Marcel Hirscher, one of the most successful ski racers of all time, is planning to return next season after five years in retirement. And the record eight-time overall World Cup champion is going to compete for the Netherlands — his mother’s country — instead of his native Austria.

The Austrian winter sports federation, known as the OSV, announced Wednesday that it had released the 35-year-old Hirscher and endorsed his nation change.

“For people asking, why are you doing this, for me it’s clear — because the joy of skiing never left, it’s just so much fun for me,” Hirscher said on Instagram.

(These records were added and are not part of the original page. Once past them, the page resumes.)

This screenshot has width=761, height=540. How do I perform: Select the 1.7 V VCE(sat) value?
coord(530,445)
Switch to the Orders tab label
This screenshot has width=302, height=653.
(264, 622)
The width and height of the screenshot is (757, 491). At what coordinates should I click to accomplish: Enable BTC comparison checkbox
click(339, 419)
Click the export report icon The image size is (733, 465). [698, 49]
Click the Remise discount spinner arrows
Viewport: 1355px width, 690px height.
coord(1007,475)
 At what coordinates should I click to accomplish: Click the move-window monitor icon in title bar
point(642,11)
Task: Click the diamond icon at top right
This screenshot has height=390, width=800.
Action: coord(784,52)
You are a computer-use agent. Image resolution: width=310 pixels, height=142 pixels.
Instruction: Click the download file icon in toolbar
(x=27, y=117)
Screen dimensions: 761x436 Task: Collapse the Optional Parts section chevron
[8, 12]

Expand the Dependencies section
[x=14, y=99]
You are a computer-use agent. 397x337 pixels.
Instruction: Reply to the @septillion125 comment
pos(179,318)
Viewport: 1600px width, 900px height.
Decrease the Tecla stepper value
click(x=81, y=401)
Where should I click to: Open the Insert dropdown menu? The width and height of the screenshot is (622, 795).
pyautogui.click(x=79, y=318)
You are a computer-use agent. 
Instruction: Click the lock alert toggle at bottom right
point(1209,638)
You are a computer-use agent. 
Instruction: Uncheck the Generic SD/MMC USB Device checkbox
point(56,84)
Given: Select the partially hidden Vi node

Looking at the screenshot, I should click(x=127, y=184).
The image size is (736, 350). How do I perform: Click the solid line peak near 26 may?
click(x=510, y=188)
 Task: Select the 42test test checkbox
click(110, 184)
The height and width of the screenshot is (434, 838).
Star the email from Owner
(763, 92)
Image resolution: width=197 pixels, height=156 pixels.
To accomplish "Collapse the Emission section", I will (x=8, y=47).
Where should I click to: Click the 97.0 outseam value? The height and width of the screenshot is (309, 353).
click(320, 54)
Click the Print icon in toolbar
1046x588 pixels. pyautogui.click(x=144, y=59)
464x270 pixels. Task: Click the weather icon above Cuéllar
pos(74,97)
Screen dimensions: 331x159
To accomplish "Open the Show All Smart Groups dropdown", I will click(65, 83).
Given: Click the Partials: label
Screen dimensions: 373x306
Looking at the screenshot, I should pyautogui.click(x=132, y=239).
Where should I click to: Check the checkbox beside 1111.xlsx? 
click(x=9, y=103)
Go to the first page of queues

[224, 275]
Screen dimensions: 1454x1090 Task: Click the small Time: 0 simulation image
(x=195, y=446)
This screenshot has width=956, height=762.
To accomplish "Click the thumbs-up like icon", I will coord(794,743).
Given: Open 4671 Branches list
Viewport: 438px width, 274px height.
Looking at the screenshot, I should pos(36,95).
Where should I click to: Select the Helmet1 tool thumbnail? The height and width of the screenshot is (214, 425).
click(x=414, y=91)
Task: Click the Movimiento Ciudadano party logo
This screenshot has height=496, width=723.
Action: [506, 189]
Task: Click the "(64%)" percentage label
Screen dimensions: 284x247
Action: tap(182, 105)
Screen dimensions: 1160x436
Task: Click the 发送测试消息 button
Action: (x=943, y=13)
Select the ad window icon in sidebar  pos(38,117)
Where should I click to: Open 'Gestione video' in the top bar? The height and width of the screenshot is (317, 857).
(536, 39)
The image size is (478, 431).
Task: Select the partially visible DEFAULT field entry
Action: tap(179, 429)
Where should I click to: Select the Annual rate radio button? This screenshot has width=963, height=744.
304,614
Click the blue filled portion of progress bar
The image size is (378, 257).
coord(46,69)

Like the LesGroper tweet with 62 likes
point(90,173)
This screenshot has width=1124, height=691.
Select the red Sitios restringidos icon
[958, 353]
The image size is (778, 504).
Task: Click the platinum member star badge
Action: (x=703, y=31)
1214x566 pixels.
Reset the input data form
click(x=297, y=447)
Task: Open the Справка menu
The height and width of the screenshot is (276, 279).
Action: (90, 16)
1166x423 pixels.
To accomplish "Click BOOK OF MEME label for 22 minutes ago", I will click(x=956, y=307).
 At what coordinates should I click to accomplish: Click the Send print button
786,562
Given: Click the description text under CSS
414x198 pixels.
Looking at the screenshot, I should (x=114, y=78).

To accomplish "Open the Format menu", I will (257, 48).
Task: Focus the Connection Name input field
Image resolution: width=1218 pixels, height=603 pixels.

While there have been Dutch skiers who have competed on the elite level, never has the Netherlands — a country with no mountains — had a top racer anywhere near Hirscher’s caliber.

The nation change allows Hirscher to compete on Van Deer skis — the brand he helped create with Red Bull, his sponsor. Van Deer is not on the list of brands approved for use by the Austrian federation.

“It was better and easier for the Dutch federation to put this project into practice,” Hirscher said. “For me personally it was important not to take any resources from young athletes in Austria.”

The Austrian federation said it “tried very hard to offer Marcel the best possible and individual conditions." The OSV added, "We very much regret his decision to request a change of nation to the Dutch Ski Association but in the end we supported it.”

Hirscher was born and raised in Austria to an Austrian father and a Dutch mother, Sylvia. His father, Ferdinand, coached him throughout his career.

Patrick Riml, Red Bull's ski racing director, said that Hirscher plans to enter lower-level races in New Zealand in August to get the necessary points to return to the World Cup circuit and that his main aim is to compete at next season’s world championships in Saalbach-Hinterglemm, Austria.

“He’s been training the whole season. He’s been on snow pretty much every day of the winter testing his equipment,” Riml said, adding that Hirscher plans to compete in both slalom and giant slalom.

Hirscher retired in 2019 following his record eighth straight overall World Cup title. Marc Girardelli is next on the men's list with five overall titles. Annemarie Moser-Pröll tops the women's list with six overall trophies, followed by Mikaela Shiffrin with five and Lindsey Vonn with four.

In terms of World Cup race wins, Hirscher's 67 victories are second behind men’s record holder Ingemar Stenmark’s 86. Shiffrin holds the overall record with 97 wins.

So can Hirscher still compete at the highest level?

“He was amazing when he was racing, he was the best one out there,” Riml told The Associated Press. “Marcel is Marcel.”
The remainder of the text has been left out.